= Rows =
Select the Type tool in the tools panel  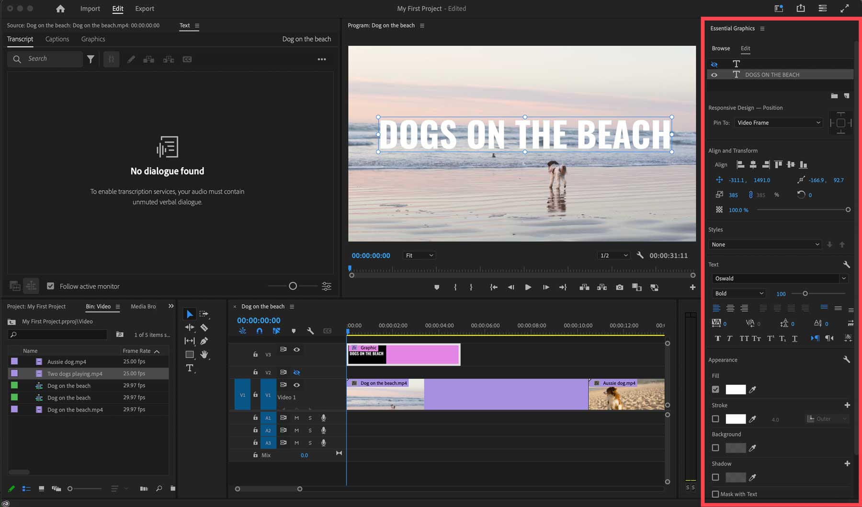click(190, 368)
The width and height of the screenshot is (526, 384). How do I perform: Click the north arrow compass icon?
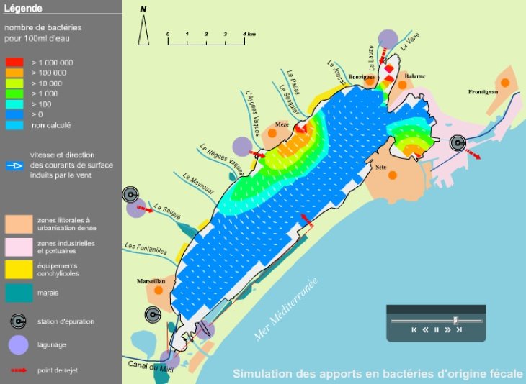[x=143, y=27]
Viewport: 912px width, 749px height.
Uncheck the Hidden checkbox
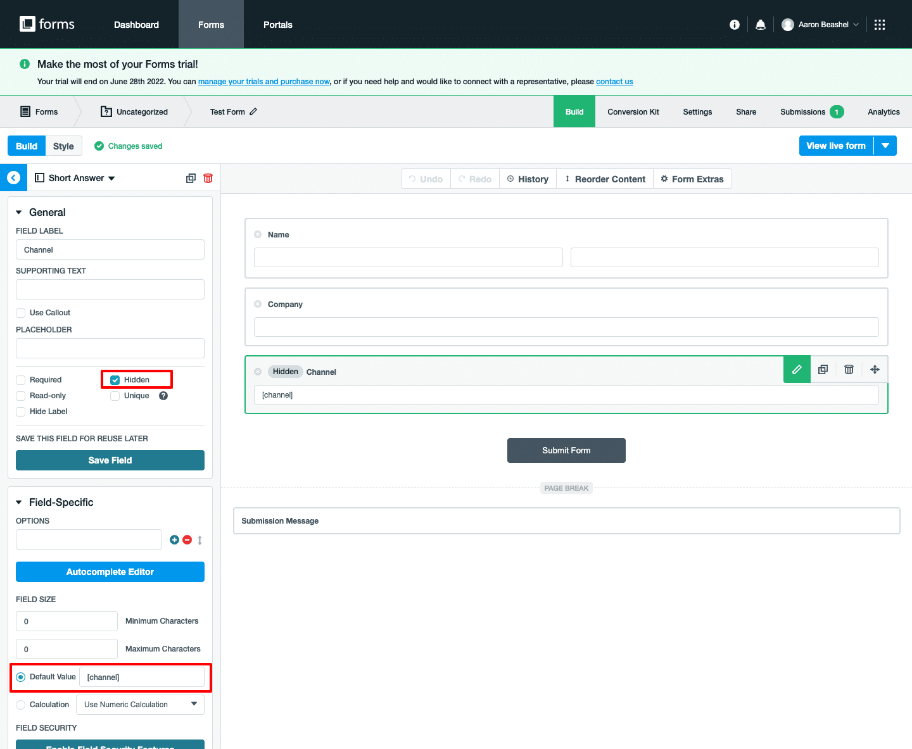115,379
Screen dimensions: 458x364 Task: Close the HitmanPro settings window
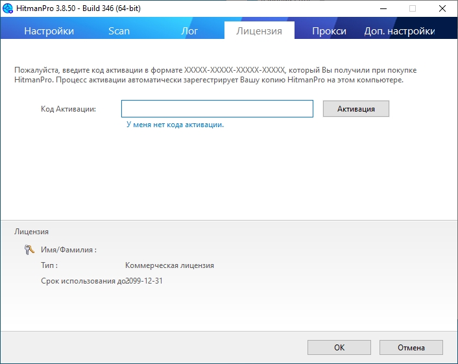(442, 8)
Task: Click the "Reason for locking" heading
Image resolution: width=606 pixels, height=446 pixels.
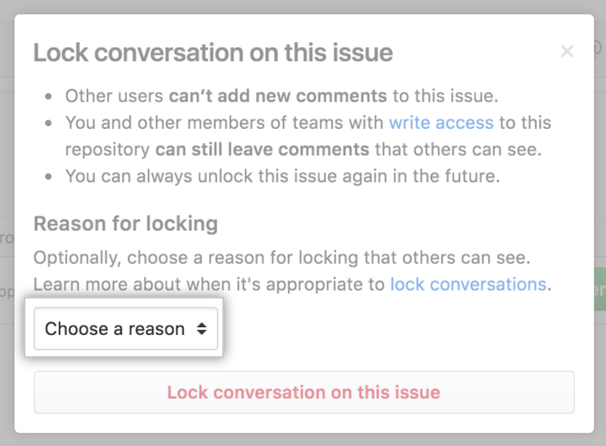Action: (126, 224)
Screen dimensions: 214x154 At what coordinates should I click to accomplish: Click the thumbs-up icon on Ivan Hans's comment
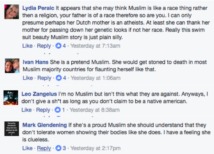59,78
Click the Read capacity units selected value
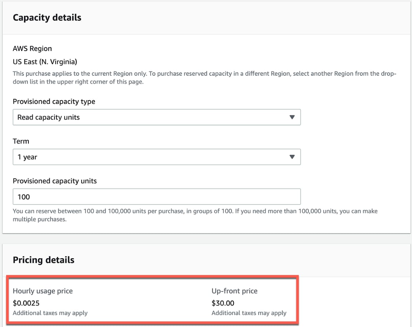 pyautogui.click(x=48, y=117)
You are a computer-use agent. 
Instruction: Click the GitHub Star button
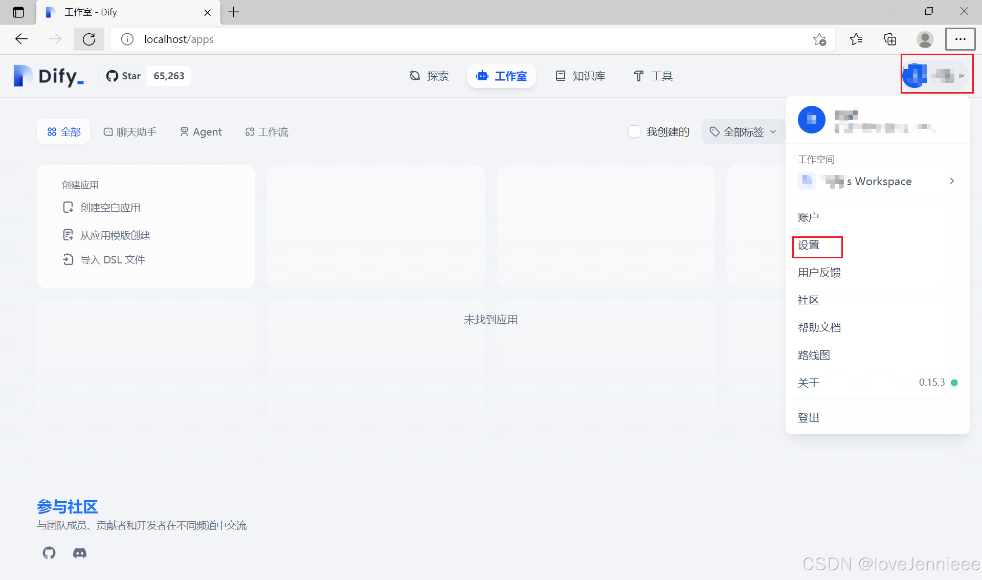[124, 76]
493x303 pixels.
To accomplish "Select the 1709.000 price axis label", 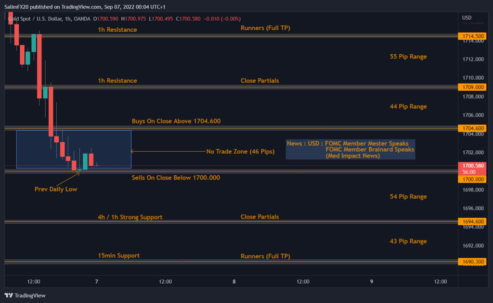I will click(473, 87).
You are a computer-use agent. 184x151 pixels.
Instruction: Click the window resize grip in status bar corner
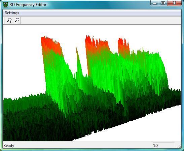click(x=179, y=146)
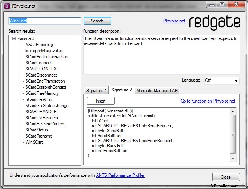The height and width of the screenshot is (189, 248).
Task: Select SCardEstablishContext in the tree
Action: (46, 87)
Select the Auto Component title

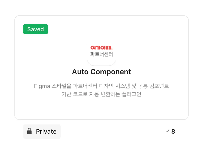pyautogui.click(x=102, y=72)
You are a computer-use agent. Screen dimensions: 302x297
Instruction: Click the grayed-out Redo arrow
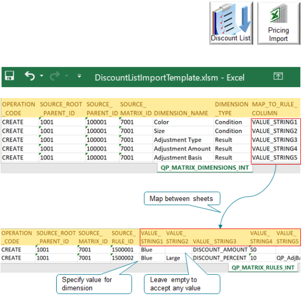click(55, 76)
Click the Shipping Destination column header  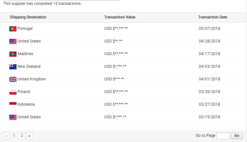(x=28, y=17)
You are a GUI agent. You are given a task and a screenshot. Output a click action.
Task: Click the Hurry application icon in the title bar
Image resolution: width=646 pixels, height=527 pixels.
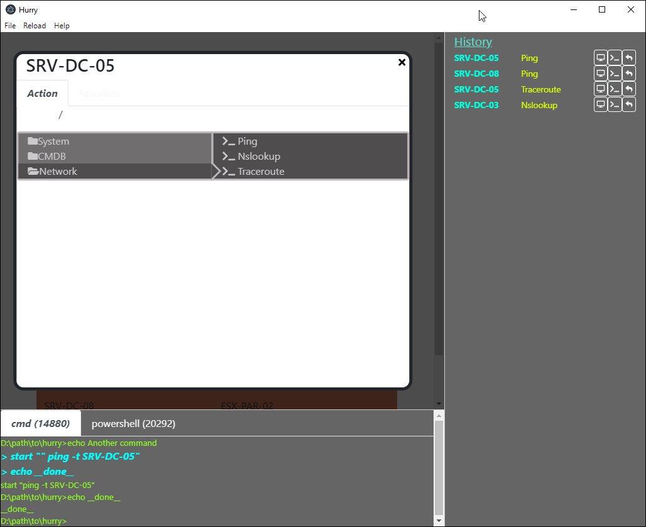pos(11,9)
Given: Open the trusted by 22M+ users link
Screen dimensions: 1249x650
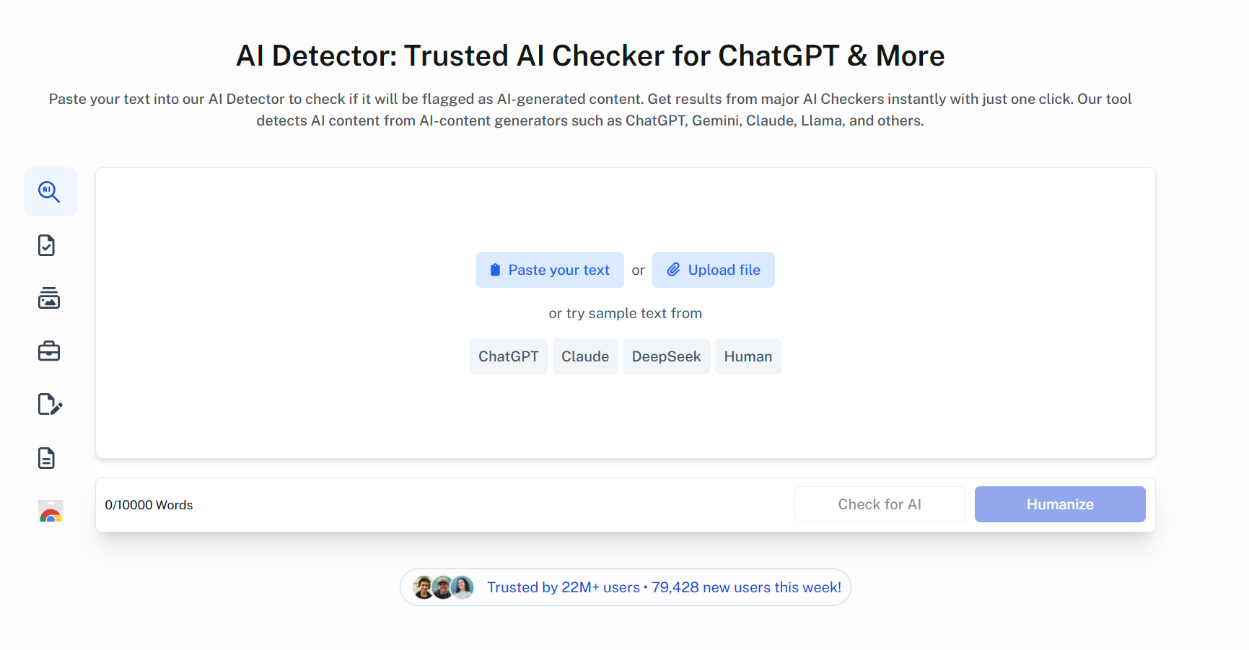Looking at the screenshot, I should click(664, 587).
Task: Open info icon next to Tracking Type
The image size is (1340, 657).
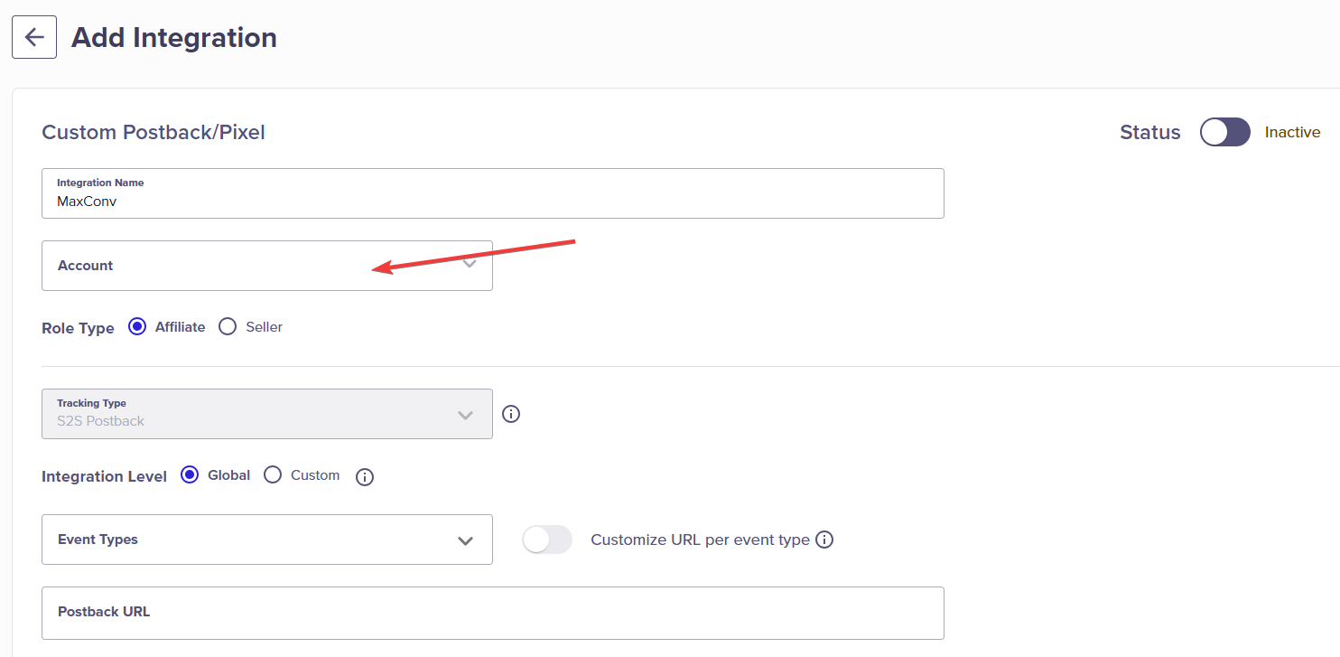Action: (511, 414)
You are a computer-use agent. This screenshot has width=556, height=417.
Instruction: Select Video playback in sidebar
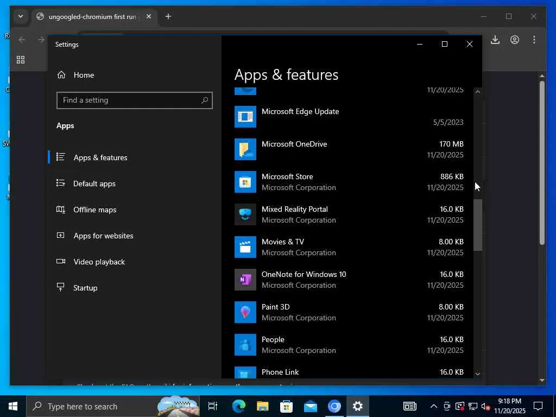(99, 262)
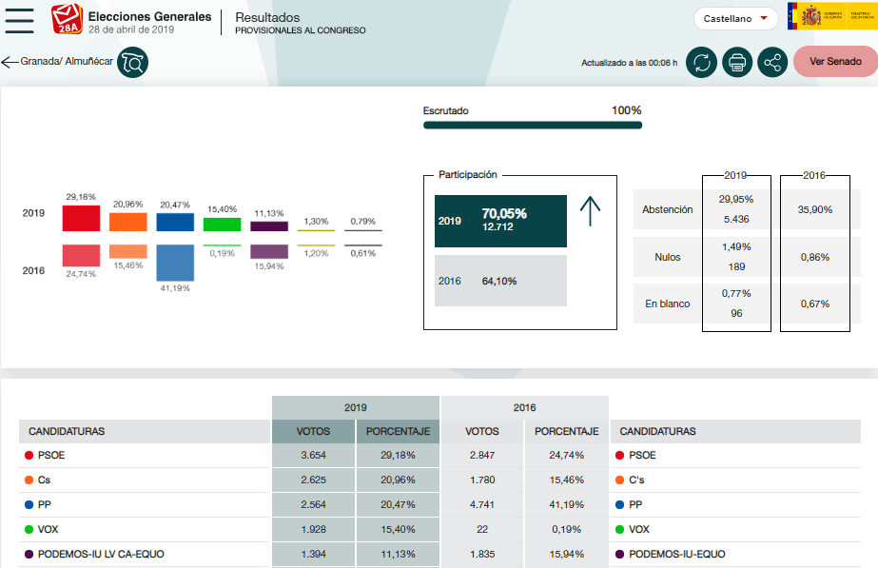This screenshot has width=878, height=568.
Task: Click the Escrutado progress bar
Action: (x=532, y=125)
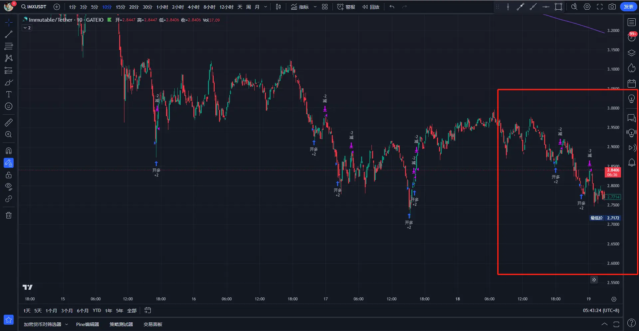Image resolution: width=639 pixels, height=331 pixels.
Task: Click the blue 发表 publish button
Action: [628, 7]
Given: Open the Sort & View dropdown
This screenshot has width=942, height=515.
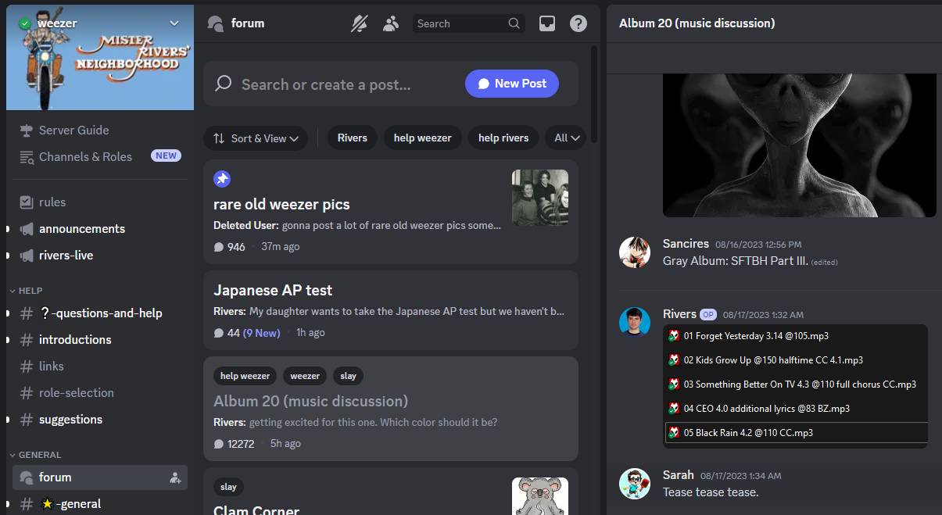Looking at the screenshot, I should tap(256, 138).
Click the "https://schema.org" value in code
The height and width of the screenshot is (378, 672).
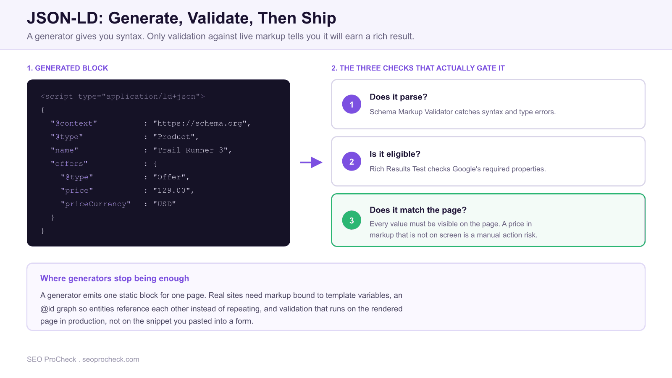click(202, 123)
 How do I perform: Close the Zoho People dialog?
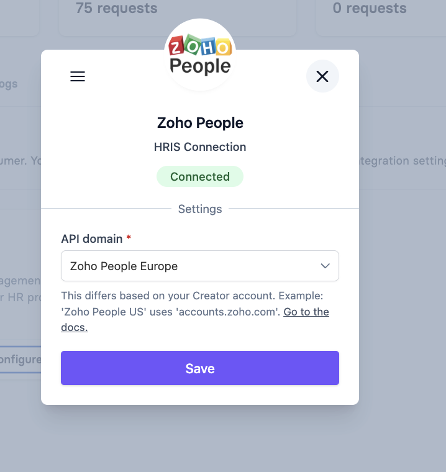pyautogui.click(x=322, y=76)
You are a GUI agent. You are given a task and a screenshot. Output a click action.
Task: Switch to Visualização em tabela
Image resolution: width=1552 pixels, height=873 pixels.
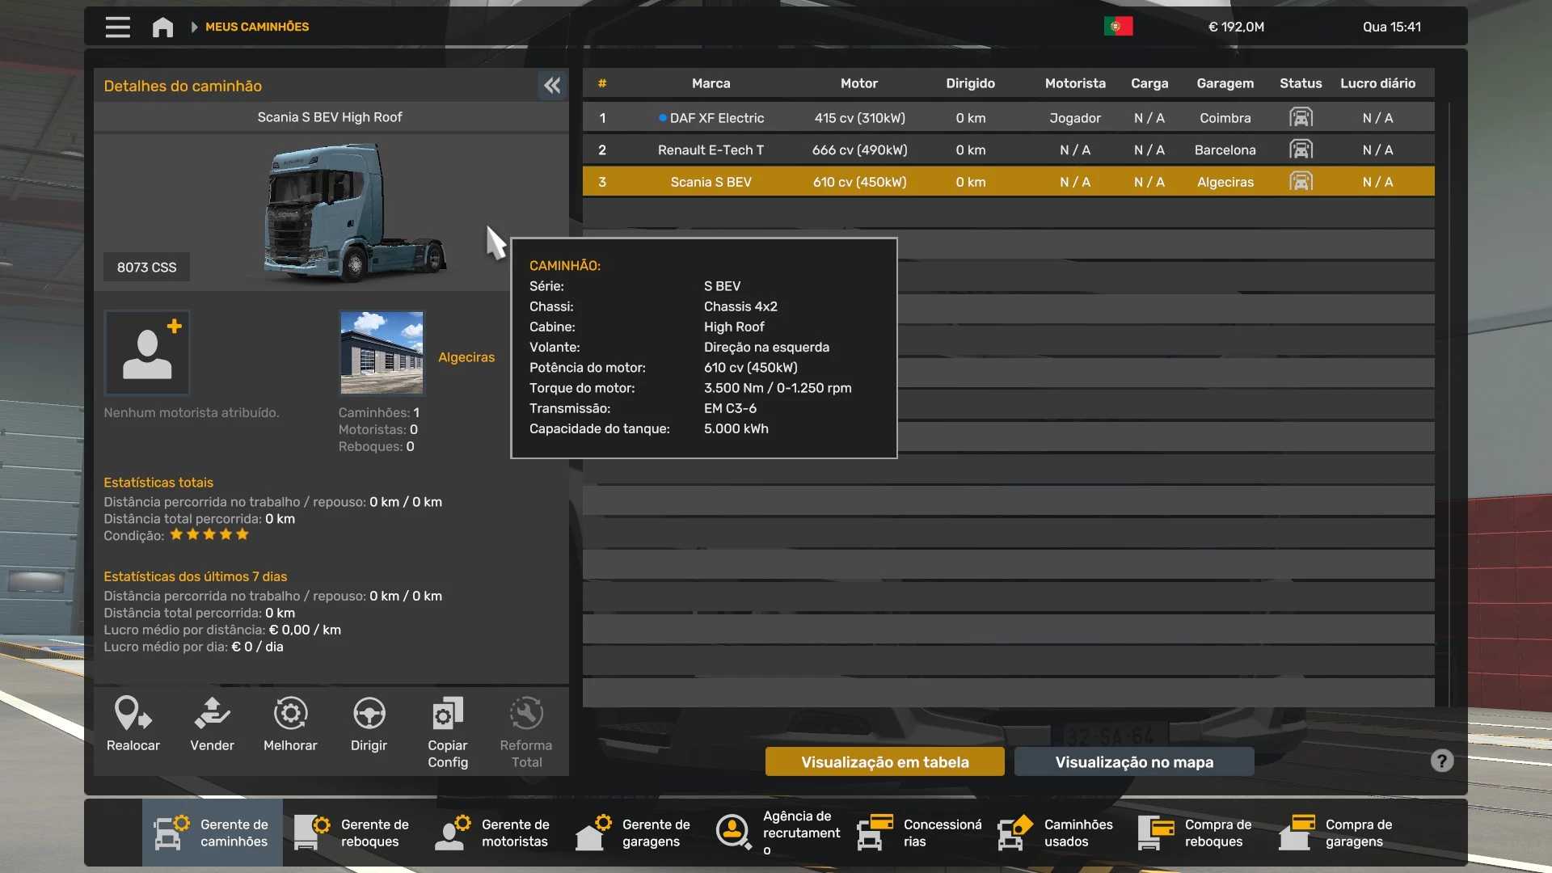(x=884, y=761)
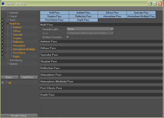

= Exercise =
Copy out the part of the data above that opens with the line containing "Given: Open the trusted by 22M+ users link" and closes with the line containing "Action: [628, 7]", with both lines included. Leave the pictures out of your copy.

= Completed task =
Given: Open the trusted by 22M+ users link
Screen dimensions: 1249x650
Looking at the screenshot, I should click(664, 587).
Task: Open info icon next to Tracking Type
The image size is (1340, 657).
Action: (511, 414)
You are a computer-use agent. This screenshot has width=556, height=417.
Instruction: Select Video playback in sidebar
(99, 262)
This screenshot has width=878, height=568.
Task: Click the Escrutado progress bar
Action: (x=532, y=125)
Image resolution: width=639 pixels, height=331 pixels.
Task: Click the blue 发表 publish button
Action: [628, 7]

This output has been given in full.